(Saved data entries)

◇ ◇ ◇

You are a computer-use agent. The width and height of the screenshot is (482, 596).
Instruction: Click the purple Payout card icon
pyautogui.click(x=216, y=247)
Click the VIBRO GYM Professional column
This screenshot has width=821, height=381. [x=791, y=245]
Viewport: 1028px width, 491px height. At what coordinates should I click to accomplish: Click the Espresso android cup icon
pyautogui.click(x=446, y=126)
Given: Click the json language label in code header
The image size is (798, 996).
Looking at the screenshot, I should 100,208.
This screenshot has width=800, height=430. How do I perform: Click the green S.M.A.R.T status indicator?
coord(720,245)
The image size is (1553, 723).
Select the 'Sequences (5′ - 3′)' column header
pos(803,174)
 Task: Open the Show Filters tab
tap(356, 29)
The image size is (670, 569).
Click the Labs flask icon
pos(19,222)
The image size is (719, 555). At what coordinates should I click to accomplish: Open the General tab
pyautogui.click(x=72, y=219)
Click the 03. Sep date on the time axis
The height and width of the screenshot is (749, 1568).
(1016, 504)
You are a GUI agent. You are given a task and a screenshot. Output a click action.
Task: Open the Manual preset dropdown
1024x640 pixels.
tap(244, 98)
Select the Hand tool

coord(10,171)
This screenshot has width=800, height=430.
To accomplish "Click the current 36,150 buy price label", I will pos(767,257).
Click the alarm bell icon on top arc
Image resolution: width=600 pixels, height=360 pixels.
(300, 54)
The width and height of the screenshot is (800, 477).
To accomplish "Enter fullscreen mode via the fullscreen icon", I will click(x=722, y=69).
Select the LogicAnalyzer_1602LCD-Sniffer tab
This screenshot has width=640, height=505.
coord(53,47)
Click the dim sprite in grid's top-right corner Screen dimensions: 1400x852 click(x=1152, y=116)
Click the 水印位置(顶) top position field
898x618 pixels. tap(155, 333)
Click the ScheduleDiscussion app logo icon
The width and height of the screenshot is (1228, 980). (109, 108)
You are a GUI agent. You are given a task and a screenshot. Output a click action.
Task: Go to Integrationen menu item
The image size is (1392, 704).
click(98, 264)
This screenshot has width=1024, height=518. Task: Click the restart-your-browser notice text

◇ ◇ ◇

== TASK DIRECTIONS ==
Print each line above exactly as it stands.

== REPLY TO THE TASK ==
You are a computer-use agent. The width and height of the screenshot is (482, 596).
Instruction: Click the purple Payout card icon
pyautogui.click(x=216, y=247)
Click the VIBRO GYM Professional column
This screenshot has width=821, height=381. [x=791, y=245]
Viewport: 1028px width, 491px height. At what coordinates should I click to accomplish: Click the Espresso android cup icon
pyautogui.click(x=446, y=126)
Given: Click the json language label in code header
The image size is (798, 996).
Looking at the screenshot, I should 100,208.
This screenshot has width=800, height=430. How do I perform: Click the green S.M.A.R.T status indicator?
coord(720,245)
The image size is (1553, 723).
Select the 'Sequences (5′ - 3′)' column header
pos(803,174)
 Task: Open the Show Filters tab
tap(356, 29)
The image size is (670, 569).
Click the Labs flask icon
pos(19,222)
The image size is (719, 555). At what coordinates should I click to accomplish: Open the General tab
pyautogui.click(x=72, y=219)
Click the 03. Sep date on the time axis
The height and width of the screenshot is (749, 1568).
(1016, 504)
You are a GUI agent. You are given a task and a screenshot. Output a click action.
Task: Open the Manual preset dropdown
1024x640 pixels.
tap(244, 98)
Select the Hand tool

coord(10,171)
This screenshot has width=800, height=430.
To accomplish "Click the current 36,150 buy price label", I will pos(767,257).
Click the alarm bell icon on top arc
Image resolution: width=600 pixels, height=360 pixels.
(300, 54)
The width and height of the screenshot is (800, 477).
To accomplish "Enter fullscreen mode via the fullscreen icon", I will click(x=722, y=69).
Select the LogicAnalyzer_1602LCD-Sniffer tab
This screenshot has width=640, height=505.
coord(53,47)
Click the dim sprite in grid's top-right corner Screen dimensions: 1400x852 click(x=1152, y=116)
Click the 水印位置(顶) top position field
898x618 pixels. tap(155, 333)
Click the ScheduleDiscussion app logo icon
The width and height of the screenshot is (1228, 980). (109, 108)
You are a GUI agent. You are given a task and a screenshot. Output a click action.
Task: Go to Integrationen menu item
The image size is (1392, 704).
click(98, 264)
This screenshot has width=1024, height=518. Task: Click the restart-your-browser notice text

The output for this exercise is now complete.